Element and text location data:
START

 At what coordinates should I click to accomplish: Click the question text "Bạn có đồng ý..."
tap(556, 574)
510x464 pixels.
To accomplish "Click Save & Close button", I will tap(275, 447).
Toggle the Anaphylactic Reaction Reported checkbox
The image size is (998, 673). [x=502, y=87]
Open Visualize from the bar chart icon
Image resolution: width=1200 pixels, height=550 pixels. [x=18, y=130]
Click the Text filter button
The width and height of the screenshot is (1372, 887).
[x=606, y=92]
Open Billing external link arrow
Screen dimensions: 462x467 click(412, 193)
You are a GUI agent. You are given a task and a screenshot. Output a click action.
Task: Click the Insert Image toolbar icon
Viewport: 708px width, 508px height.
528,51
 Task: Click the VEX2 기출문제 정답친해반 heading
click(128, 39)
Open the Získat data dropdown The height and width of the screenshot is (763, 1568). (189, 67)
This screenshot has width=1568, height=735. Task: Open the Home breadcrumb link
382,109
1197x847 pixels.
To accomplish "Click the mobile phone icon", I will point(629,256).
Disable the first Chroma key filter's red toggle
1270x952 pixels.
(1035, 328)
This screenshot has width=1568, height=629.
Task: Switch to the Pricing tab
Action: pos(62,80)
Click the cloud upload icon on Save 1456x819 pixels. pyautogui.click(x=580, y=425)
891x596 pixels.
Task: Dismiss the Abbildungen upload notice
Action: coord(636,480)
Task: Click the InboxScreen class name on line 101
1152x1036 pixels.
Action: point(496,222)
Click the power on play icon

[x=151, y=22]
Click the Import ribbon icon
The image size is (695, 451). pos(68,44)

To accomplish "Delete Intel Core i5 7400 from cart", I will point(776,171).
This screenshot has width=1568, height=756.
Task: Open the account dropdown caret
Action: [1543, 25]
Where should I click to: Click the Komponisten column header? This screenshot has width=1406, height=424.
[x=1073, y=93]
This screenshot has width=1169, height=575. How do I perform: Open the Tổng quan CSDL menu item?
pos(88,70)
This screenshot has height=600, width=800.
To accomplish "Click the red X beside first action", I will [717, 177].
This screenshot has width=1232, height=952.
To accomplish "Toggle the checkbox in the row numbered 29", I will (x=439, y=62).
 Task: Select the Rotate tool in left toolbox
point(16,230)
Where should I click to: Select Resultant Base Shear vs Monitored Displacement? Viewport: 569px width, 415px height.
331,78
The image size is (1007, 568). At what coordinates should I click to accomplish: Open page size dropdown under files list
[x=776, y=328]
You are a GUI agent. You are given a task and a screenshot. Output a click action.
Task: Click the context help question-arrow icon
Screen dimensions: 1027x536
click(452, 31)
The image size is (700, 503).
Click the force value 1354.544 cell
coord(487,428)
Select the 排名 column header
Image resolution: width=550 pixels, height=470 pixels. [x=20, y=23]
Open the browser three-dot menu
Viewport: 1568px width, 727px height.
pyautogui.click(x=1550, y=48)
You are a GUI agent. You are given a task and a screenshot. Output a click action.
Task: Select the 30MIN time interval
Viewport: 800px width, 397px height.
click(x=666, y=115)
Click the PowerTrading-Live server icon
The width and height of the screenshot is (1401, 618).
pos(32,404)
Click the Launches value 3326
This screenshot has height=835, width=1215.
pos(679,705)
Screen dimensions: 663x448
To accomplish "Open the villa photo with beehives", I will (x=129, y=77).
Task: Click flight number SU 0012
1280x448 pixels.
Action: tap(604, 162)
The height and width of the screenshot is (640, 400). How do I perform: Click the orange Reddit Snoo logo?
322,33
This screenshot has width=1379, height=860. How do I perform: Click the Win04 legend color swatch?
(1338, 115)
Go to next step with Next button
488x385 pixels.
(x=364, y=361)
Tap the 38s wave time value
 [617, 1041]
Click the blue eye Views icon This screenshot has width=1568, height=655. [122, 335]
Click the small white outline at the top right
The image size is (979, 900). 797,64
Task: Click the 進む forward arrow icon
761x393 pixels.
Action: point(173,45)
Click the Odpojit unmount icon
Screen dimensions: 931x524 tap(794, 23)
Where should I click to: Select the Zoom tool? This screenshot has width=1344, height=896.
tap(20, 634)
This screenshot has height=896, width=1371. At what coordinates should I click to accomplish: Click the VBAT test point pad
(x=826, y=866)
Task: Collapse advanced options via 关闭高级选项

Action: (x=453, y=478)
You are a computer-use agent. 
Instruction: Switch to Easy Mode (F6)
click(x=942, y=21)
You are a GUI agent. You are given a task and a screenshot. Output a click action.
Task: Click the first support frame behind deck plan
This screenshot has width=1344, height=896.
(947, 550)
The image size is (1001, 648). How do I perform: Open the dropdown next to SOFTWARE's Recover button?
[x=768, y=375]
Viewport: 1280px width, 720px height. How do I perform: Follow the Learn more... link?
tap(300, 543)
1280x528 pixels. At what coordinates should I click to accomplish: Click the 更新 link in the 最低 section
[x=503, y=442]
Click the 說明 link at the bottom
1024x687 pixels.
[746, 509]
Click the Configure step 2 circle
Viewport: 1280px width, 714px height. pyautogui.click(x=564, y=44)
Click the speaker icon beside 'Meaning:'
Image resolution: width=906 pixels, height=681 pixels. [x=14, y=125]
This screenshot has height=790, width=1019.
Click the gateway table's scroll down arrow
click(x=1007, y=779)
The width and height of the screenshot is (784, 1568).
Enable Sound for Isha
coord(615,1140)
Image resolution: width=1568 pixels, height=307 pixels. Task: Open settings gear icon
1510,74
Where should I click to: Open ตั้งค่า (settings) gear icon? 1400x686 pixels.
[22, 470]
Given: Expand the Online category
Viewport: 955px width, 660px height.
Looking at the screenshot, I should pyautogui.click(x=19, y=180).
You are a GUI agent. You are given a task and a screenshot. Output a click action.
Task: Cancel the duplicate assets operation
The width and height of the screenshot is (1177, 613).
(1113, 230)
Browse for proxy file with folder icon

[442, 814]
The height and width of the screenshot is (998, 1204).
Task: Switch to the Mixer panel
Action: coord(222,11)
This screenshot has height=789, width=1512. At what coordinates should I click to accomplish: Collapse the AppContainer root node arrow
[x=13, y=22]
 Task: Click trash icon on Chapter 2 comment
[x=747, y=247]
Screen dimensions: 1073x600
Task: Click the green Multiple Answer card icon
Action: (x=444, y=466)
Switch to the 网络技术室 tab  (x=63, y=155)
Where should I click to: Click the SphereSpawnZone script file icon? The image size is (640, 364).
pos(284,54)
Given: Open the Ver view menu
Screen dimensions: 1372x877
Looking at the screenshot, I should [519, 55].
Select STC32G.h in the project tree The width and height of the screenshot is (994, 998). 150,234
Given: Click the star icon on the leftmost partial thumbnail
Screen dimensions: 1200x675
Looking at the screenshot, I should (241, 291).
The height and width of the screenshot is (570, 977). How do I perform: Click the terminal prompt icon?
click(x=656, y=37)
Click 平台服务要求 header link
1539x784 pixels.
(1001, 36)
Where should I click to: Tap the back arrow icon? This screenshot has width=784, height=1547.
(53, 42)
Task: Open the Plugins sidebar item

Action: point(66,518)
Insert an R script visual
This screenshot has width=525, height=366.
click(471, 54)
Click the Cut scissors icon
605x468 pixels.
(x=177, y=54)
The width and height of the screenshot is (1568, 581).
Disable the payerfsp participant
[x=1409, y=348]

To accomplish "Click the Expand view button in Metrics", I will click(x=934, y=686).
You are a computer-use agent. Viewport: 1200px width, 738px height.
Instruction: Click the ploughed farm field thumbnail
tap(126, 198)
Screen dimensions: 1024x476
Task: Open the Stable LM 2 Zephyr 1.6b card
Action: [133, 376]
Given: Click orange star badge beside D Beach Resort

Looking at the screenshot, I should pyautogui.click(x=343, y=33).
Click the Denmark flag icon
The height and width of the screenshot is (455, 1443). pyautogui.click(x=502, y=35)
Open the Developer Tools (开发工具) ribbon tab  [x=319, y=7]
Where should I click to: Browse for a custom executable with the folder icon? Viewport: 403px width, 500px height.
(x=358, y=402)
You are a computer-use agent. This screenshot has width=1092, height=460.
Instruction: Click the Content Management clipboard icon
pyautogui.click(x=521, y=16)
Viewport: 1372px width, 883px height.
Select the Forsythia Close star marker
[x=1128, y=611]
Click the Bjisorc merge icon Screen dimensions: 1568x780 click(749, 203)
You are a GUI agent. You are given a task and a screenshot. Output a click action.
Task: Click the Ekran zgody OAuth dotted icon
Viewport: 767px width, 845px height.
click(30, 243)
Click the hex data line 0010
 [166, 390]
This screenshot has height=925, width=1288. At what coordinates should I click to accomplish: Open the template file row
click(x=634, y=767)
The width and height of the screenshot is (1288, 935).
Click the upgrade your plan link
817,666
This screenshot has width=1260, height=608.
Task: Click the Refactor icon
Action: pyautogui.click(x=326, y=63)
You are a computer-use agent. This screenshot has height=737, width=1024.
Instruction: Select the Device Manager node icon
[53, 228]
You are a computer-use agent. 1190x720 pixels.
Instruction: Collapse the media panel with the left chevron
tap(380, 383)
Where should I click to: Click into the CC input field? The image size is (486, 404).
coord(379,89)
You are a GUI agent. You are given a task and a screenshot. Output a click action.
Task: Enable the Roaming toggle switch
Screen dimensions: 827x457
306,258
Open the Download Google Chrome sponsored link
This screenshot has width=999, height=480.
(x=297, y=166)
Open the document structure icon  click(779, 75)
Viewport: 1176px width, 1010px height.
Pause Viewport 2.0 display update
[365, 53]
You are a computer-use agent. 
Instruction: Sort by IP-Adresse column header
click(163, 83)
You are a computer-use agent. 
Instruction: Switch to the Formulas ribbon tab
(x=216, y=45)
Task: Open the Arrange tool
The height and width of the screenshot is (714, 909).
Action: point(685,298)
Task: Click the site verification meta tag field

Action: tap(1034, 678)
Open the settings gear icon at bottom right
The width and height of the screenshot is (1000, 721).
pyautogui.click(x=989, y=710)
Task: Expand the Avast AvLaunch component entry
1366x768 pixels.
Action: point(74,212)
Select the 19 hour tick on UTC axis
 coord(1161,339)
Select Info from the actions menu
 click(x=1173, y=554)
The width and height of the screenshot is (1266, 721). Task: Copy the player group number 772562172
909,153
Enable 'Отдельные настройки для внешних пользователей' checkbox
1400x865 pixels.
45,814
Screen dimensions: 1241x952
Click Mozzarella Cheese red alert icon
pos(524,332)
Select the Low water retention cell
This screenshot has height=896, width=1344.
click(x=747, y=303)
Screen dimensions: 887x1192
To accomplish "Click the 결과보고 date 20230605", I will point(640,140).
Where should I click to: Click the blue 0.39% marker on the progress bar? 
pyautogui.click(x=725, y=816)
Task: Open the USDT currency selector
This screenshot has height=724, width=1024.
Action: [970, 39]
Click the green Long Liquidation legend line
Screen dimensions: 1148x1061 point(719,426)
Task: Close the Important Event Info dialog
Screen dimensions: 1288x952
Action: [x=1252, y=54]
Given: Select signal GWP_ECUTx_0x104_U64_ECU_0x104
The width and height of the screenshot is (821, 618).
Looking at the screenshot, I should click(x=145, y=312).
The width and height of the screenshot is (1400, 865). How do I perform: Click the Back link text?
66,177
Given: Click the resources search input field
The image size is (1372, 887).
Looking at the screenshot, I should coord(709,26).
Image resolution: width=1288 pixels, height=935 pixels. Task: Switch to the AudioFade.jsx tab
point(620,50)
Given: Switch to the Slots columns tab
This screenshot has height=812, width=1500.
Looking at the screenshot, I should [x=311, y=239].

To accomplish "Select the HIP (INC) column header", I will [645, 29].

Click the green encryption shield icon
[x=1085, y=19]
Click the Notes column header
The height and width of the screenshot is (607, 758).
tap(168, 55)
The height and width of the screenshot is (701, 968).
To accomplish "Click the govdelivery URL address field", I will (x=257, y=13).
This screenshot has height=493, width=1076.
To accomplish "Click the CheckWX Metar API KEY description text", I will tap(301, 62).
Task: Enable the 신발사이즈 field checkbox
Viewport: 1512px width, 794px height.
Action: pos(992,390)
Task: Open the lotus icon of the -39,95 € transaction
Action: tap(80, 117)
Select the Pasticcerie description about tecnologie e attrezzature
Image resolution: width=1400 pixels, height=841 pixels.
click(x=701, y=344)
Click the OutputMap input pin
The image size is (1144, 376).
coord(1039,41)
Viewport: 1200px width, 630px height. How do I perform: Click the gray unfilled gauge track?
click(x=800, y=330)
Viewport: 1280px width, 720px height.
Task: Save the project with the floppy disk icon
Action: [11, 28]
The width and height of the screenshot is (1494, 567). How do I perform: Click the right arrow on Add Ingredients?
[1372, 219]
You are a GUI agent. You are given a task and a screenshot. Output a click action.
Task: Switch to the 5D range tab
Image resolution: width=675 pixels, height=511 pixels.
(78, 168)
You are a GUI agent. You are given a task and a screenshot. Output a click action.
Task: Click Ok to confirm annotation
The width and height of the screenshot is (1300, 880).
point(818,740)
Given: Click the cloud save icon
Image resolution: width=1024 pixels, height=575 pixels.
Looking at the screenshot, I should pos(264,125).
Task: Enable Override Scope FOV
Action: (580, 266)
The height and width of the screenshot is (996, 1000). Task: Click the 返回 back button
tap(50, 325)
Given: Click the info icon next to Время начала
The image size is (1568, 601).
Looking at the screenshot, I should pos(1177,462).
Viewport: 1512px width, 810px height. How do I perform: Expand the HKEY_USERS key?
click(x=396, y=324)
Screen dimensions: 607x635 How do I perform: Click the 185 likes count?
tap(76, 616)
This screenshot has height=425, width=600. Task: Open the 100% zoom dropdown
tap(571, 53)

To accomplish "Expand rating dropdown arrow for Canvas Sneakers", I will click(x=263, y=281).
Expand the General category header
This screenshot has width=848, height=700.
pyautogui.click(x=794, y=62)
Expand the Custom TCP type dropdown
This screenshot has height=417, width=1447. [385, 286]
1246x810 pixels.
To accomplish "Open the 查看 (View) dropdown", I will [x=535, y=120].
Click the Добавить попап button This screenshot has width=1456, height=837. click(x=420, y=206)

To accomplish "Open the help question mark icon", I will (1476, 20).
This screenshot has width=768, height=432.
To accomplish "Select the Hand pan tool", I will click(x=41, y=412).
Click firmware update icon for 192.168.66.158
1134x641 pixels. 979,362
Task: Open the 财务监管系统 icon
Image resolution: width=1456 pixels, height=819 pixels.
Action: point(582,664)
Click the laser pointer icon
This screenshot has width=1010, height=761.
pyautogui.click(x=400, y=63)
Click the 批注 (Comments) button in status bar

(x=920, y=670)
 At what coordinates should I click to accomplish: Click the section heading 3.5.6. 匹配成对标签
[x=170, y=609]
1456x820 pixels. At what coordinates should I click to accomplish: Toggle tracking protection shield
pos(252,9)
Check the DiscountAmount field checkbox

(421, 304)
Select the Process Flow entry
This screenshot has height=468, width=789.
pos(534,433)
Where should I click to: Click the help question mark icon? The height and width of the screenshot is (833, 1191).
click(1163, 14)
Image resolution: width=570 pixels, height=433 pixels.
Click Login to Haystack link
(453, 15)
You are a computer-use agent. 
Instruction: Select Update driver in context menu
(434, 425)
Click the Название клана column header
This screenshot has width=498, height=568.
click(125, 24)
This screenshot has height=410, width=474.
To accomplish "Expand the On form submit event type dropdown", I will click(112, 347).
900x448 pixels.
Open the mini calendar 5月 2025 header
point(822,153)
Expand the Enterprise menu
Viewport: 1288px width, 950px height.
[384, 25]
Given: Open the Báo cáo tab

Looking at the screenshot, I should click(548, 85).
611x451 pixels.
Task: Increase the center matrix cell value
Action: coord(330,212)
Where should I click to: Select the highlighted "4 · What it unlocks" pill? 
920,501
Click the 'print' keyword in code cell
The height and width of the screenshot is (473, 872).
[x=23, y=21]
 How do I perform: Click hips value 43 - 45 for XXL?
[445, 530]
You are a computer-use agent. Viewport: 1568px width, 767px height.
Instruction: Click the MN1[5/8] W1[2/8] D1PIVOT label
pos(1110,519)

END

# TASK BRIEF
Reproduce verbatim the records starting at the line that contains "Task: Enable the 신발사이즈 field checkbox" and ending after the line that contains "coord(1039,41)", both lines included.

# WORKED ANSWER
Task: Enable the 신발사이즈 field checkbox
Viewport: 1512px width, 794px height.
Action: pos(992,390)
Task: Open the lotus icon of the -39,95 € transaction
Action: tap(80, 117)
Select the Pasticcerie description about tecnologie e attrezzature
Image resolution: width=1400 pixels, height=841 pixels.
click(x=701, y=344)
Click the OutputMap input pin
The image size is (1144, 376).
coord(1039,41)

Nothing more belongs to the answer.